How to Set Up an HTTP OCR Server and Integrate It with LiteParse

To set up an HTTP OCR server with LiteParse, configure the ocr_server_url field in LiteParseConfig to point to any endpoint implementing the LiteParse OCR API Specification, and LiteParse will automatically route image recognition through HttpOcrEngine instead of local Tesseract.

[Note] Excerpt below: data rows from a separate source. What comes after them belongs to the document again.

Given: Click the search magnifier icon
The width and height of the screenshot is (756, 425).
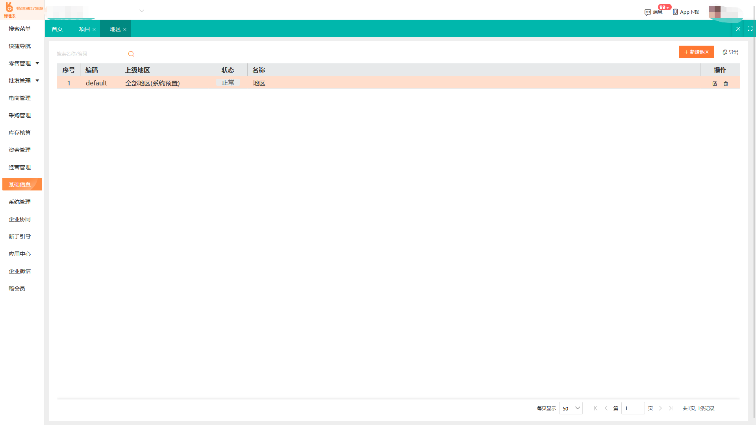Looking at the screenshot, I should click(x=131, y=54).
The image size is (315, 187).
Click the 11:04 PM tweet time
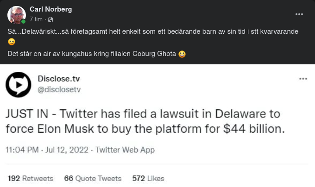(x=22, y=150)
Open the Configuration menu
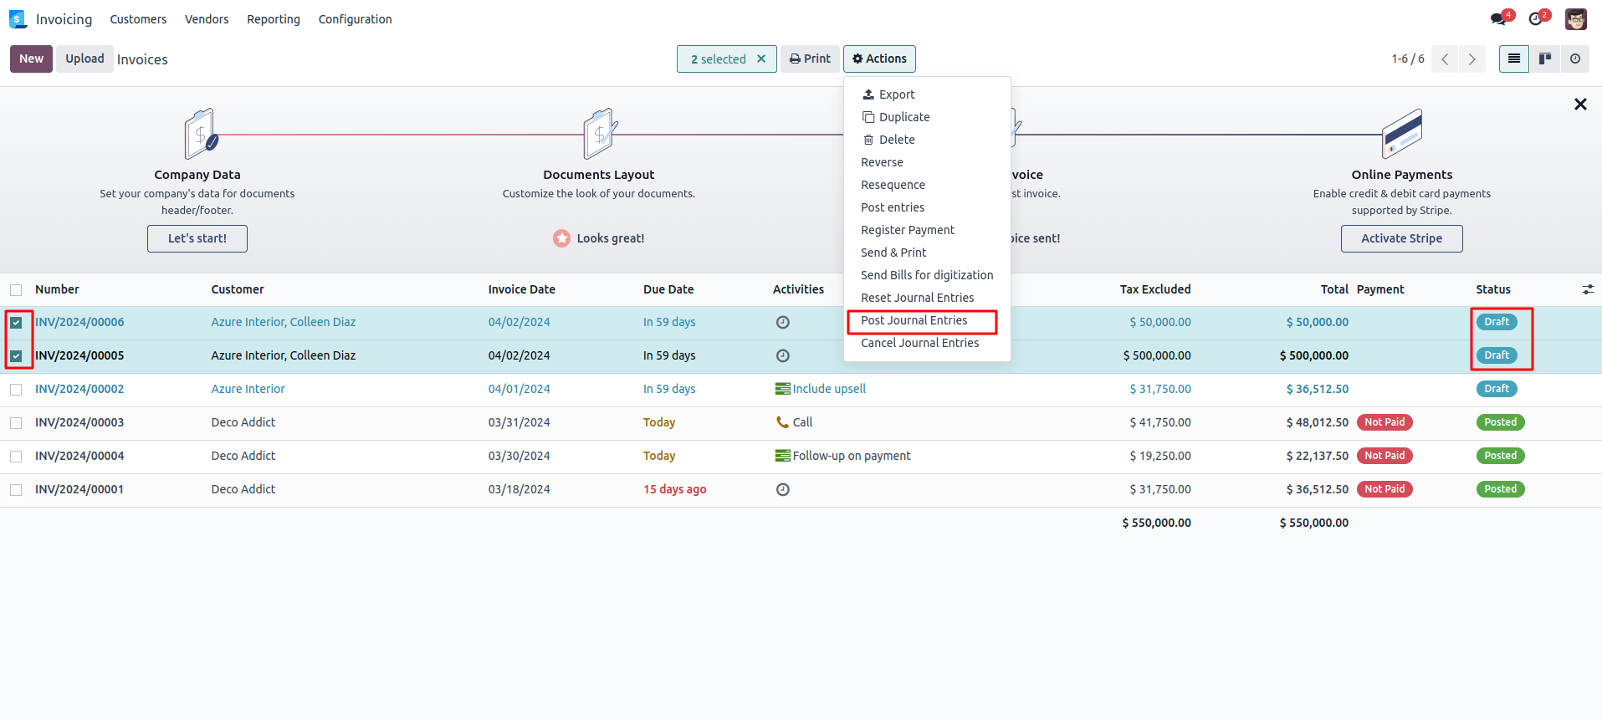1602x720 pixels. coord(355,19)
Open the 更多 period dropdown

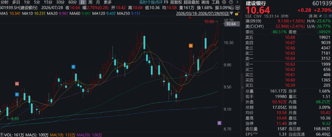pyautogui.click(x=108, y=3)
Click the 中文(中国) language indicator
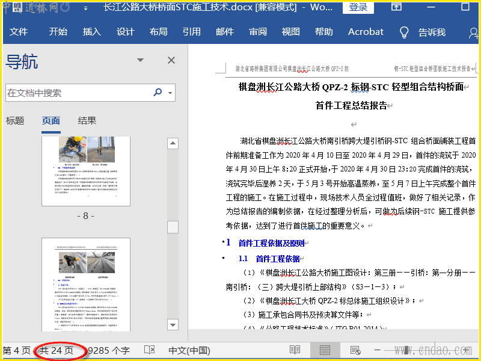Screen dimensions: 481x361 pos(189,350)
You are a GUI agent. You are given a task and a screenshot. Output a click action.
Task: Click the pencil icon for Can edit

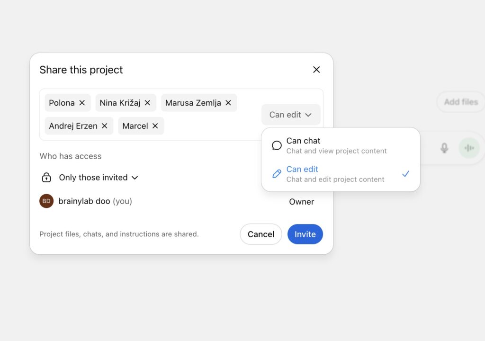pos(277,174)
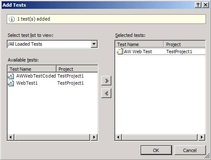Confirm with the OK button

(x=156, y=150)
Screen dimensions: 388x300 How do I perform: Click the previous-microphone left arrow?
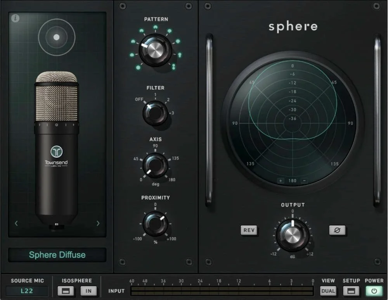point(16,223)
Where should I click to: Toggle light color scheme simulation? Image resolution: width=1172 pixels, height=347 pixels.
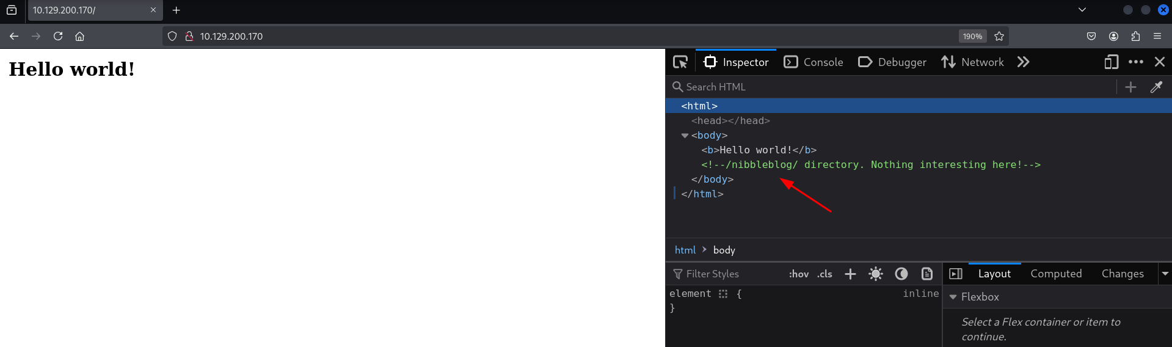876,274
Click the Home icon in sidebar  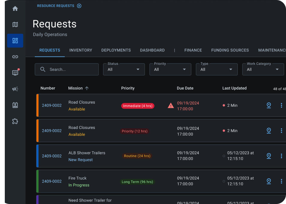pyautogui.click(x=15, y=9)
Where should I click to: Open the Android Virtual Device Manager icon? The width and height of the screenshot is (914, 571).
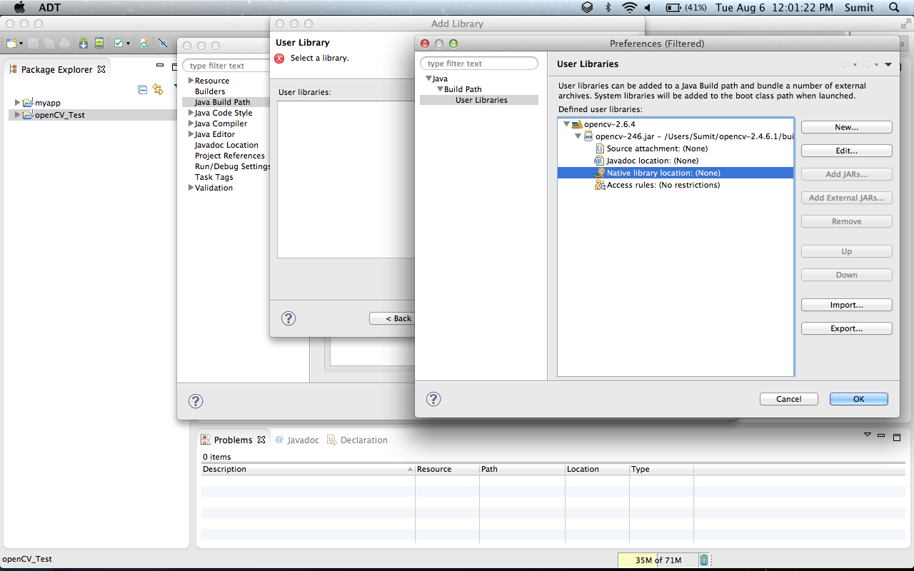click(99, 43)
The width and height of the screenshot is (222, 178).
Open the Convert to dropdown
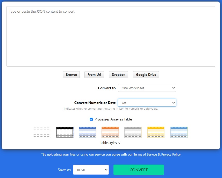tap(147, 88)
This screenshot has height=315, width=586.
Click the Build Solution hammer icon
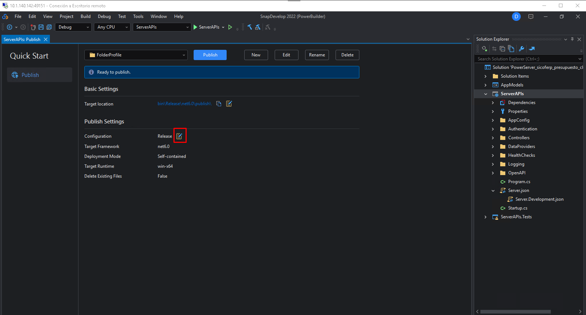coord(250,27)
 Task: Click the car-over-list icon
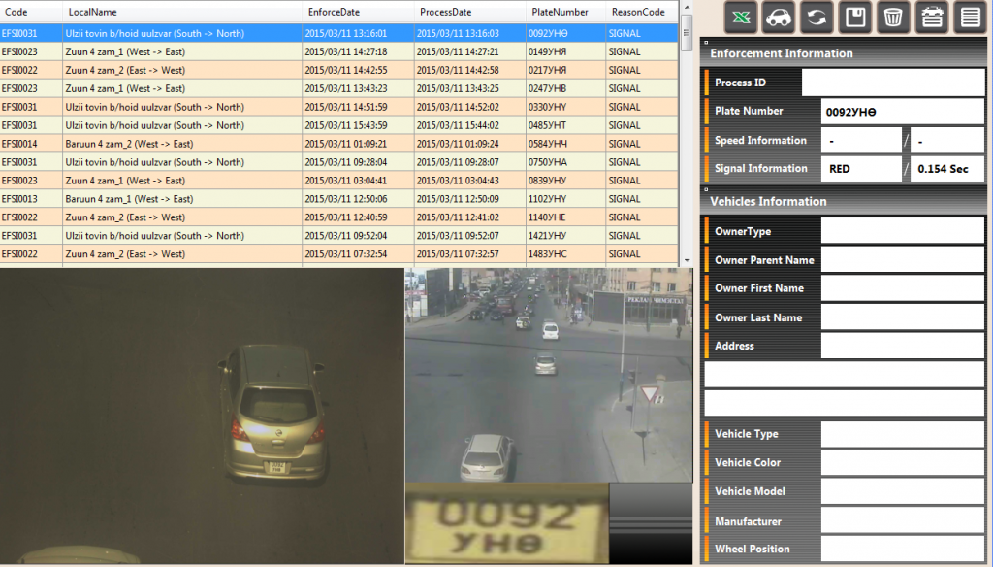tap(930, 17)
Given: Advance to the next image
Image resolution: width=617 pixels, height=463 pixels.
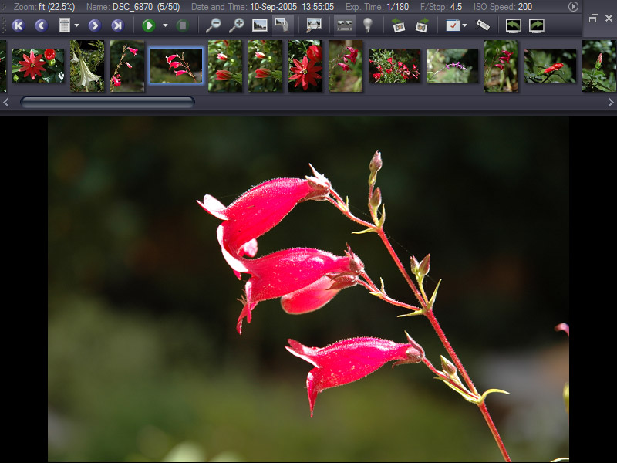Looking at the screenshot, I should click(94, 25).
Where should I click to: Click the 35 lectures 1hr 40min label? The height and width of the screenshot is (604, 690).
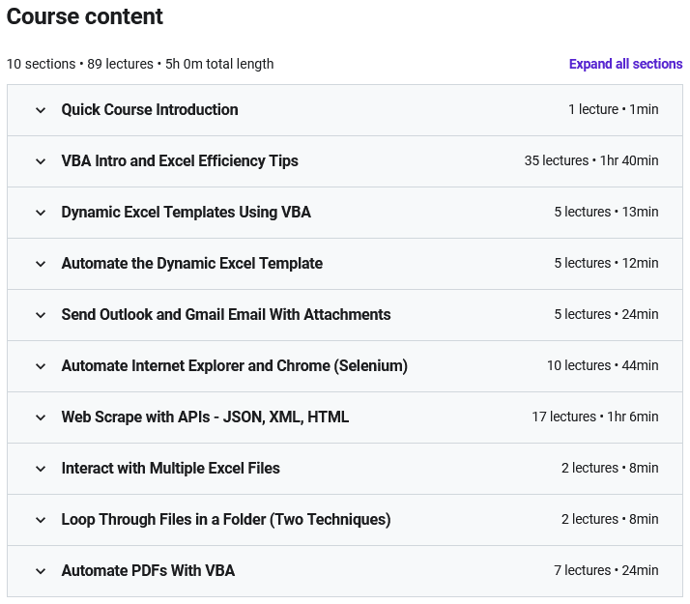pos(591,160)
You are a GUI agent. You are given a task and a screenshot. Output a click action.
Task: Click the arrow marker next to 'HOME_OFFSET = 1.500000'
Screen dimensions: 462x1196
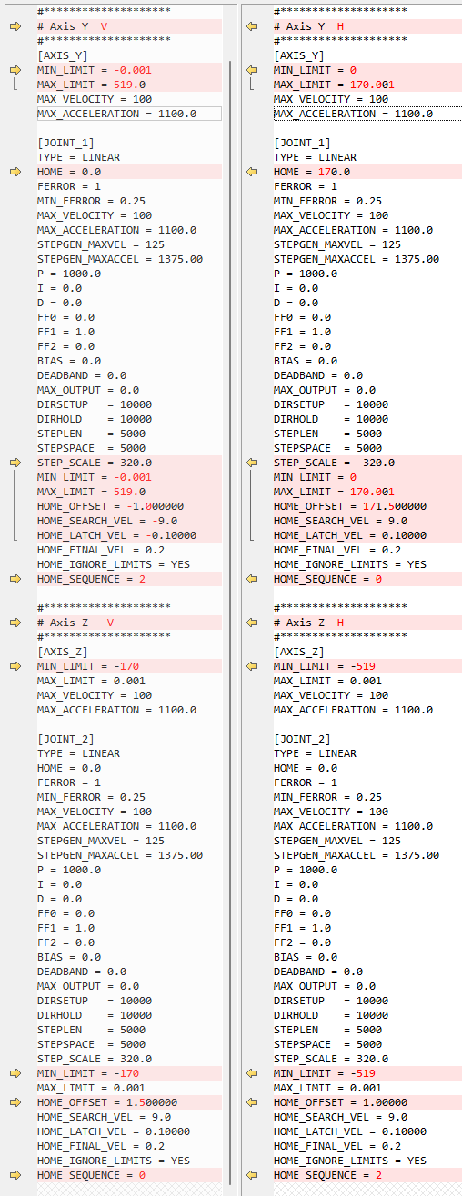[15, 1102]
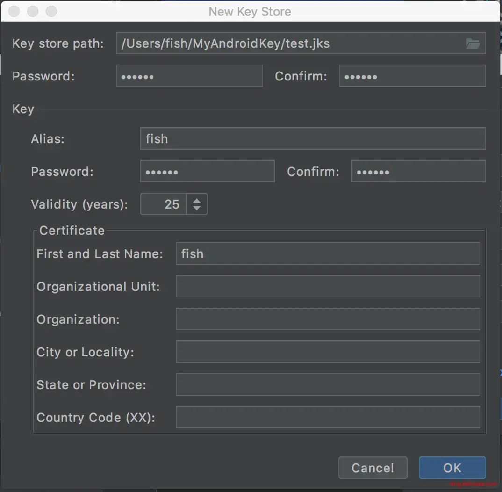The width and height of the screenshot is (502, 492).
Task: Click the OK button
Action: pyautogui.click(x=452, y=468)
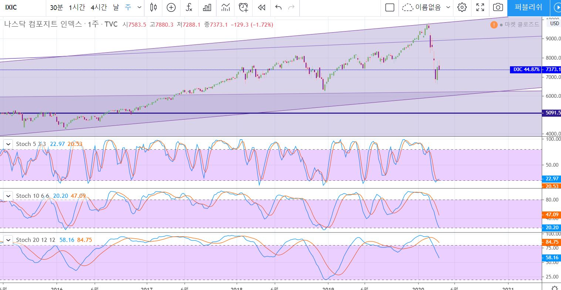Collapse the Stoch 20 12 12 indicator legend
This screenshot has width=561, height=290.
[9, 240]

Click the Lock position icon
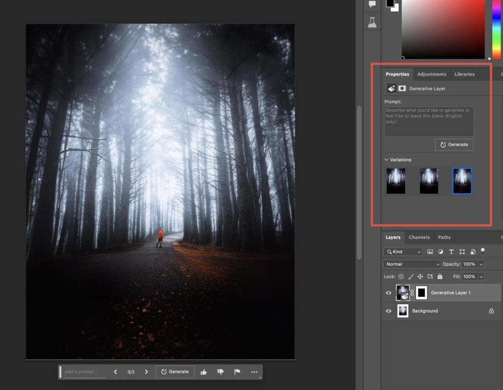coord(420,277)
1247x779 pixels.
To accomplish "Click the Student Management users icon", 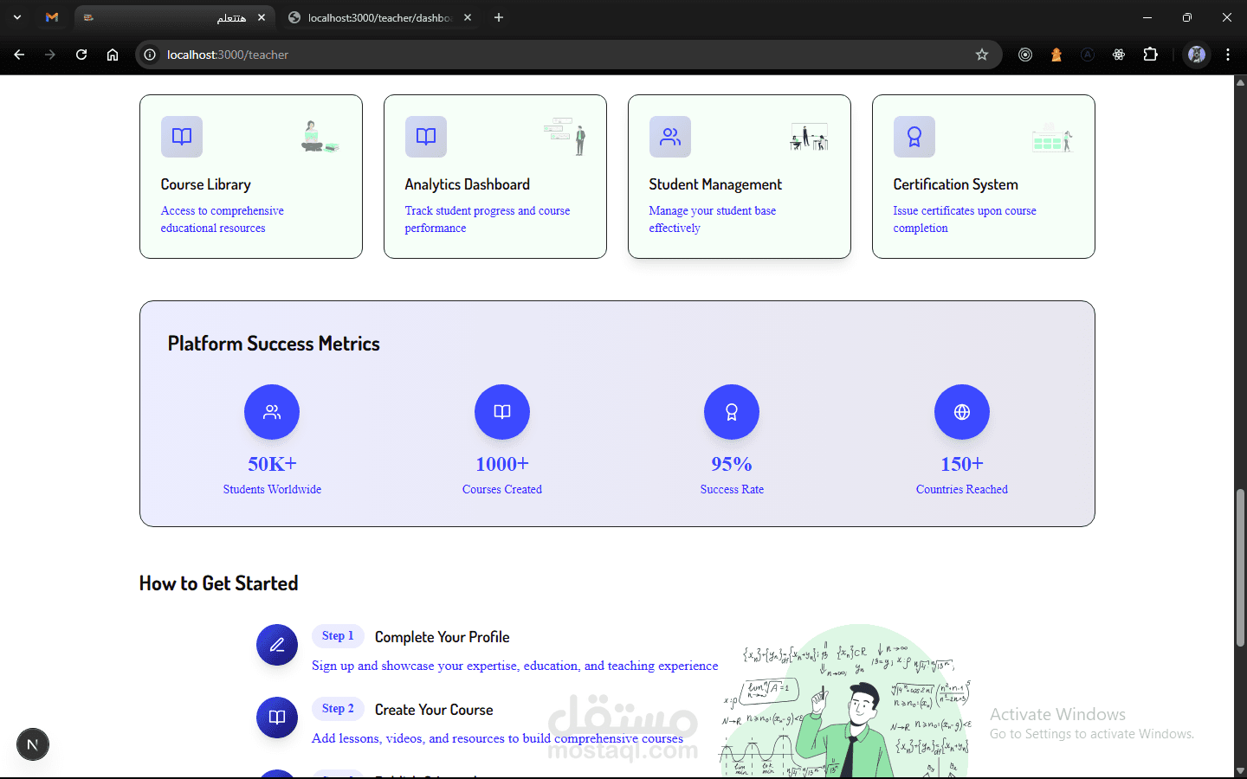I will [670, 137].
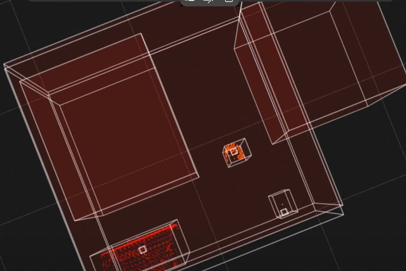Click the tiny dot inside the small empty box
Screen dimensions: 406x271
pyautogui.click(x=282, y=204)
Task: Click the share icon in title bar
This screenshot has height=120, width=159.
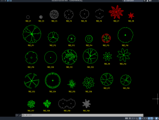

Setting up an HTTP OCR server allows LiteParse to offload optical character recognition to specialized external services rather than relying solely on local Tesseract installations. This approach decouples OCR processing from the core parsing engine, enabling GPU-accelerated recognition, custom model hosting, or language-specific optimizations. According to the run-llama/liteparse source code, integration requires configuring the ocr_server_url field and ensuring your endpoint conforms to the specification defined in OCR_API_SPEC.md.

Architecture Overview

LiteParse selects between local and remote OCR engines based solely on configuration. When you set up an HTTP OCR server and provide its URL, the parser instantiates HttpOcrEngine and streams base64-encoded PNG images to your service.

Configuration Layer

The integration entry point is LiteParseConfig in crates/liteparse/src/config.rs. This struct contains the optional ocr_server_url field (defaulting to None) that triggers HTTP mode when populated:

pub struct LiteParseConfig {
    pub ocr_enabled: bool,
    pub ocr_server_url: Option<String>,  // HTTP endpoint trigger
    pub ocr_language: String,
    // ... additional fields
}

When ocr_server_url is present, LiteParse ignores local Tesseract bindings and prepares for network-based recognition.

Engine Selection Logic

In crates/liteparse/src/parser.rs, the LiteParse::parse_input method implements the selection logic:

let ocr_engine: Arc<dyn OcrEngine> = if let Some(ref url) = self.config.ocr_server_url {
    std::sync::Arc::new(HttpOcrEngine::new(url.clone()))
} else {
    // Fallback to Tesseract when tesseract feature is enabled
    std::sync::Arc::new(TesseractOcrEngine::new())
};

This conditional instantiation determines whether the parser uses HttpOcrEngine or local processing for every PDF page requiring OCR.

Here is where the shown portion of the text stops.